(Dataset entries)
"""

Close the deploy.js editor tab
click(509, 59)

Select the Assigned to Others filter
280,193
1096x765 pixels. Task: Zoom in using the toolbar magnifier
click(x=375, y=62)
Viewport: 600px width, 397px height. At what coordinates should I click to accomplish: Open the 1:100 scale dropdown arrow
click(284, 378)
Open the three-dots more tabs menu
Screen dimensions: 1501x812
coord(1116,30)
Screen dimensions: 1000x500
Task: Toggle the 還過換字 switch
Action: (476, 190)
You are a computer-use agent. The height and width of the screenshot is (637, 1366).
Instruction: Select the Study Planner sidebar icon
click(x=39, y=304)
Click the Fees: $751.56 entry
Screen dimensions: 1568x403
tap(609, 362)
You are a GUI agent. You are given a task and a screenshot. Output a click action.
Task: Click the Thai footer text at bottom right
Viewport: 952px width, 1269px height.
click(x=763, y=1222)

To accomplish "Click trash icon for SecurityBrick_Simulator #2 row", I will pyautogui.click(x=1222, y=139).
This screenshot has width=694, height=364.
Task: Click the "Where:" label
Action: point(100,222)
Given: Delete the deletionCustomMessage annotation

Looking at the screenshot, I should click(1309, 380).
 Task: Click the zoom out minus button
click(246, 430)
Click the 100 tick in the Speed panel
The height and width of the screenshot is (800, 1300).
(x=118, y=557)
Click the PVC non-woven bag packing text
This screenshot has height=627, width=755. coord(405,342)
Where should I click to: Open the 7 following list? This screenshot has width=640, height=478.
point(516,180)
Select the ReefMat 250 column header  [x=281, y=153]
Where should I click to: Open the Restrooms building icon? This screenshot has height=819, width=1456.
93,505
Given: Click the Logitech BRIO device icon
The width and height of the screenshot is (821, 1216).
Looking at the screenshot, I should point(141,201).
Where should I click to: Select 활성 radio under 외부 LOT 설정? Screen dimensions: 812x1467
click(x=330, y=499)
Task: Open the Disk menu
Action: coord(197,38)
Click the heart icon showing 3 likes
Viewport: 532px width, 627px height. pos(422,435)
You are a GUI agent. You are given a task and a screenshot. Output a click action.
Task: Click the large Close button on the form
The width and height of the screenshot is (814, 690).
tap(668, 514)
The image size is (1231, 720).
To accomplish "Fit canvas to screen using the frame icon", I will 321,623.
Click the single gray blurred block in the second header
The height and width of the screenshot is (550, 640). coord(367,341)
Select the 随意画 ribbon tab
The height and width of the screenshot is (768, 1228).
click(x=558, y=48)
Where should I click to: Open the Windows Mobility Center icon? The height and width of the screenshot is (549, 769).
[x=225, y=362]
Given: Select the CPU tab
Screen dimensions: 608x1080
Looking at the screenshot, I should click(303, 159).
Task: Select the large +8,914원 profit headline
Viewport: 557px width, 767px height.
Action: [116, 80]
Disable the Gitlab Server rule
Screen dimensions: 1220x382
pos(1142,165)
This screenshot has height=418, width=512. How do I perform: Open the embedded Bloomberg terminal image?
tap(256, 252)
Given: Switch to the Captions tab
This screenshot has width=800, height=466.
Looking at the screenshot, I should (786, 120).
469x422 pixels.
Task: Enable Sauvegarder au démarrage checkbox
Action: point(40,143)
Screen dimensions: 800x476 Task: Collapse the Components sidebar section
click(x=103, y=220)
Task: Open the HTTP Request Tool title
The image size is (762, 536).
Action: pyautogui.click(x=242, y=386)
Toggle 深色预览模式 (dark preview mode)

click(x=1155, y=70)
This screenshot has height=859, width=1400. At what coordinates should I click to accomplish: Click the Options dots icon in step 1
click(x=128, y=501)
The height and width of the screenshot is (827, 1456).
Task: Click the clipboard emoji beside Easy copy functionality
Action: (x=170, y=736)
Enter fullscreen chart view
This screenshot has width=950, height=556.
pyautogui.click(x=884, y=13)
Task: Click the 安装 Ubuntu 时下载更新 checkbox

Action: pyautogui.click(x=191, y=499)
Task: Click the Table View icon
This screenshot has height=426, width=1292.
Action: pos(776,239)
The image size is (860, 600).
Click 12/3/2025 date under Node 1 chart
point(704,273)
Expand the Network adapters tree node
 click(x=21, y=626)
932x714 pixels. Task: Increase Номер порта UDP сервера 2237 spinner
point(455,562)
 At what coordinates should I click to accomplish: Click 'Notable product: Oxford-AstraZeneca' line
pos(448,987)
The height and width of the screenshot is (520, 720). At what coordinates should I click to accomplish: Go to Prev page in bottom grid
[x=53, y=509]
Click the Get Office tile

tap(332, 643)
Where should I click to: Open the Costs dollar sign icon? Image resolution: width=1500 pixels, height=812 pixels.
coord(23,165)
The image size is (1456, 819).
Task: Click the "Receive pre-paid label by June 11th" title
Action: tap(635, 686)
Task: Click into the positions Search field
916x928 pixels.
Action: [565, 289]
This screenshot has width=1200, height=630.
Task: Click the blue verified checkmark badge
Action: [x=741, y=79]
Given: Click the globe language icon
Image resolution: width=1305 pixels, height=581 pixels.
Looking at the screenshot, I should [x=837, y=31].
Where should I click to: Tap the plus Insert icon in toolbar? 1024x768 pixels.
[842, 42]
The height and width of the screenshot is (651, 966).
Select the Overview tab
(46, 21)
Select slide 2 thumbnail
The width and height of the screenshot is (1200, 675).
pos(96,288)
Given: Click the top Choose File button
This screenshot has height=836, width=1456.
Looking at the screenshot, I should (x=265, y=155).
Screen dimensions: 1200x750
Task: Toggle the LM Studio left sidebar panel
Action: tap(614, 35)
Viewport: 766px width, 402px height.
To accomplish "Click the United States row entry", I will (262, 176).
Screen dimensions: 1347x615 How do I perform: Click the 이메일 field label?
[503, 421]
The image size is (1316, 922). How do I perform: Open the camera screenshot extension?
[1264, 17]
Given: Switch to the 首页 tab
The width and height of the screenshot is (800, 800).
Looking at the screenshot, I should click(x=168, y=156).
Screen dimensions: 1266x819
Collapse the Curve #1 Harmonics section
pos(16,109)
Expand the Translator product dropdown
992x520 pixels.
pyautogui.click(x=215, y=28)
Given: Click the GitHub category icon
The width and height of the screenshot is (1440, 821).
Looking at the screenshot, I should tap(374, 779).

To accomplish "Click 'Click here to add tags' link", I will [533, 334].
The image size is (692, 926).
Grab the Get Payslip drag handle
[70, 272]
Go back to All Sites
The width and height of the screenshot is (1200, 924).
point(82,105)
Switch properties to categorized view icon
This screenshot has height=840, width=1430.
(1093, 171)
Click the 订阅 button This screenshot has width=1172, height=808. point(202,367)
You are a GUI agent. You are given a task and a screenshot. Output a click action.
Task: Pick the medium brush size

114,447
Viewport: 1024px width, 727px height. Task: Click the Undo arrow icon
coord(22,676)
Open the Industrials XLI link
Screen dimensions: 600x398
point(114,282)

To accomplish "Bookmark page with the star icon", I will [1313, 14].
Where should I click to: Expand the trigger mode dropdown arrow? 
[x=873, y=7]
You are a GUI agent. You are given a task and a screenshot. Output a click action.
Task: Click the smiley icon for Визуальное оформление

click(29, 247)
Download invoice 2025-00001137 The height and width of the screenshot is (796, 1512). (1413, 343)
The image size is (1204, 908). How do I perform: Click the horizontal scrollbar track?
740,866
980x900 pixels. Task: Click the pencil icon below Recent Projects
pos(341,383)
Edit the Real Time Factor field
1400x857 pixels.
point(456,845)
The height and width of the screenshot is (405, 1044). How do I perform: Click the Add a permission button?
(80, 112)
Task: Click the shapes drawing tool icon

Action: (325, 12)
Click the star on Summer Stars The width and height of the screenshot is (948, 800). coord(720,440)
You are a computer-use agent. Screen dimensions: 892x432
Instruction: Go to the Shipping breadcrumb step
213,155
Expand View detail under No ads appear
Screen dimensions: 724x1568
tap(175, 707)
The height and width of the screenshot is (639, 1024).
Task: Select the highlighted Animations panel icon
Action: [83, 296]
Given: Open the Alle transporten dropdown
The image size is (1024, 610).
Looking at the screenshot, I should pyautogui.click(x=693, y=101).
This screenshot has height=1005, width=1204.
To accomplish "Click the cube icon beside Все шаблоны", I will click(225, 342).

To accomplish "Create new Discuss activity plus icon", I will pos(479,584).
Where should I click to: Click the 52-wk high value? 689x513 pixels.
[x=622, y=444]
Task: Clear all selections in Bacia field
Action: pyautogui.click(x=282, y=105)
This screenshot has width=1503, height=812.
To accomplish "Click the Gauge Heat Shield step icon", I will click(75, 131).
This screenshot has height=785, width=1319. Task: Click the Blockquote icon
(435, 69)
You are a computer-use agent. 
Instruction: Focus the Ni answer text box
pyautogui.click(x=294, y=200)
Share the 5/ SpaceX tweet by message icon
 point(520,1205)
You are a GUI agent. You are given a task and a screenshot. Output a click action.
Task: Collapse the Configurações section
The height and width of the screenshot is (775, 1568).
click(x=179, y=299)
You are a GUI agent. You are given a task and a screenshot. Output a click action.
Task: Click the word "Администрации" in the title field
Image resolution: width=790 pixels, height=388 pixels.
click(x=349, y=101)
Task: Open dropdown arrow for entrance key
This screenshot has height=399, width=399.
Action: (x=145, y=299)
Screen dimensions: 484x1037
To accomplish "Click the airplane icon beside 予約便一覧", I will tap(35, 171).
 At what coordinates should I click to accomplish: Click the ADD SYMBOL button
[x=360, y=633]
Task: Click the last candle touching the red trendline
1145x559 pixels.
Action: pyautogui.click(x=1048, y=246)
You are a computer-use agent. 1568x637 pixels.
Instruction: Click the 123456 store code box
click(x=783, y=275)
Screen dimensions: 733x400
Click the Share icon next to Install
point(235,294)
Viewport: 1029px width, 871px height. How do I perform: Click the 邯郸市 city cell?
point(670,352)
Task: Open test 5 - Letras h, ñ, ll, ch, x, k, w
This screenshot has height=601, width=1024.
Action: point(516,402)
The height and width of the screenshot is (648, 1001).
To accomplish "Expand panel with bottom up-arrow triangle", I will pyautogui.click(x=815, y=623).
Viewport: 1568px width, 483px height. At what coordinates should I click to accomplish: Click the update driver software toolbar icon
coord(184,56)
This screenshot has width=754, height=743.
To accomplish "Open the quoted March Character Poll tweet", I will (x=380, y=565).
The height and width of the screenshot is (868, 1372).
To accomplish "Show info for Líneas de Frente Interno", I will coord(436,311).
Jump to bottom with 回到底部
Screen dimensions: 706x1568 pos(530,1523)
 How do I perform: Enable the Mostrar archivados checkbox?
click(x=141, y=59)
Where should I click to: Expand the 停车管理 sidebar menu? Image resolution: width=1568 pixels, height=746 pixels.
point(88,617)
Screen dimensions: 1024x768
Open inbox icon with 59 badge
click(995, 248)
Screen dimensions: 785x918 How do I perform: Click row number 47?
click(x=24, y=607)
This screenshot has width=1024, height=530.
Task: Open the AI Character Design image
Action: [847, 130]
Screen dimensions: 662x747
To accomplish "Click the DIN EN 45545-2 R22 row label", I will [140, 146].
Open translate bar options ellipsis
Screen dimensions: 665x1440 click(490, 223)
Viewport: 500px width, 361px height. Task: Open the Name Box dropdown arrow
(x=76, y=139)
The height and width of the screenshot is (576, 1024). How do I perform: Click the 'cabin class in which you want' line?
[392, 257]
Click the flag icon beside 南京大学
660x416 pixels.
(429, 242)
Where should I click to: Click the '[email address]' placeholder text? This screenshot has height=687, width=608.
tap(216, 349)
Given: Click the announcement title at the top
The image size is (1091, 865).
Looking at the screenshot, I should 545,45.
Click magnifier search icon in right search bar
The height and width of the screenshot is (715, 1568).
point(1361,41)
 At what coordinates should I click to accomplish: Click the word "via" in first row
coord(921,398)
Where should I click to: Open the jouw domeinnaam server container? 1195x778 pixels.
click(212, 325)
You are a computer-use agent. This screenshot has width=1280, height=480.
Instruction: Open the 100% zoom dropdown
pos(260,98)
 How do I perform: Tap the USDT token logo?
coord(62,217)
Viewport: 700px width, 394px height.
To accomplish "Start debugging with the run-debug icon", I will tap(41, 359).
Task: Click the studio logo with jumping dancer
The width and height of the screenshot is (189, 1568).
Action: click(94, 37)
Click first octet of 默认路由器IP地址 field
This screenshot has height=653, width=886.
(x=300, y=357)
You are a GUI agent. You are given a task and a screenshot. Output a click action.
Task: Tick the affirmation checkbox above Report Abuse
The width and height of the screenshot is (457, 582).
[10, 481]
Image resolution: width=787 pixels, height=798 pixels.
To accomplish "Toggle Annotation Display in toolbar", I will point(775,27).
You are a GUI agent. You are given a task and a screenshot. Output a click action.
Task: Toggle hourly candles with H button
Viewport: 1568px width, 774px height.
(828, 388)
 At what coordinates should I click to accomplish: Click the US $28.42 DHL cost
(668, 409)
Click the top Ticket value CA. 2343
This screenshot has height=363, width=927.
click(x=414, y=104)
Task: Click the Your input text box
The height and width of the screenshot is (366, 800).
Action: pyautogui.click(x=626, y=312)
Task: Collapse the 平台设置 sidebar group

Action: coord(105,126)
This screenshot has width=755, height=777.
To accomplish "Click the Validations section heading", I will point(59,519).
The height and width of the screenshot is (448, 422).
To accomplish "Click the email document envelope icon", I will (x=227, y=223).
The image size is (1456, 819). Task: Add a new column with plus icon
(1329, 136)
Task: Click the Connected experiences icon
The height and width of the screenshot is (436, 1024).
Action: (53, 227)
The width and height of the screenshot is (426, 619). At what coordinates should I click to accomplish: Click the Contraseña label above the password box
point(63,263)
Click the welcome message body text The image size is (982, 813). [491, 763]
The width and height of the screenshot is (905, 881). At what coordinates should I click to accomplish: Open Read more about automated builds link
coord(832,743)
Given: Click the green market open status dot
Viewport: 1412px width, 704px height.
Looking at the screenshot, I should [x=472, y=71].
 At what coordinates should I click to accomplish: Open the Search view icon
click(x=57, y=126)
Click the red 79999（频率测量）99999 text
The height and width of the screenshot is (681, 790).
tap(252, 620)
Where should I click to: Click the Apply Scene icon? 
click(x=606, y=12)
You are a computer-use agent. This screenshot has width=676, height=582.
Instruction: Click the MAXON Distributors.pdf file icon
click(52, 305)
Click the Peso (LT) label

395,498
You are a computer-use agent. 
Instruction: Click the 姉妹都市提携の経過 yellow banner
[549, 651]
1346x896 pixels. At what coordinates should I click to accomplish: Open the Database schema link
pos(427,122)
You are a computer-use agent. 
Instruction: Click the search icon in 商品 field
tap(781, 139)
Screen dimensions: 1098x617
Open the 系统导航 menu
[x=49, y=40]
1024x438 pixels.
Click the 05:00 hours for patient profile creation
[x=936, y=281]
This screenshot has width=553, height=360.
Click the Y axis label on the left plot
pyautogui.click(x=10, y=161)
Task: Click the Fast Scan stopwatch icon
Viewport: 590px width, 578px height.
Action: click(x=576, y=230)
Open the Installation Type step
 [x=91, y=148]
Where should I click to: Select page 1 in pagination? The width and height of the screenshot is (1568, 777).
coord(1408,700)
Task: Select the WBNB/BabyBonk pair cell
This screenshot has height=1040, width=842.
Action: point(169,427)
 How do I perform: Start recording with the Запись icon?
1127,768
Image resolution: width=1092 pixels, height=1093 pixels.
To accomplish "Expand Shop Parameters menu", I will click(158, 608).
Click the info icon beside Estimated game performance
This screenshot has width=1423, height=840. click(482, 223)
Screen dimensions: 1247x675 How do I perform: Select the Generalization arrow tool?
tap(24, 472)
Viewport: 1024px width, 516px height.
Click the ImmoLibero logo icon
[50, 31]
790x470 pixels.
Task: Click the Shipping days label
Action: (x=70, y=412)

"""

Only one stretch of the entries above is wanted: the lines from the one containing "Task: Select the large" through the one containing "Task: Open the HTTP Request Tool title". Please reproduce it exactly.

Task: Select the large +8,914원 profit headline
Viewport: 557px width, 767px height.
Action: [116, 80]
Disable the Gitlab Server rule
Screen dimensions: 1220x382
pos(1142,165)
This screenshot has height=418, width=512. How do I perform: Open the embedded Bloomberg terminal image?
tap(256, 252)
Given: Switch to the Captions tab
This screenshot has width=800, height=466.
Looking at the screenshot, I should (786, 120).
469x422 pixels.
Task: Enable Sauvegarder au démarrage checkbox
Action: point(40,143)
Screen dimensions: 800x476 Task: Collapse the Components sidebar section
click(x=103, y=220)
Task: Open the HTTP Request Tool title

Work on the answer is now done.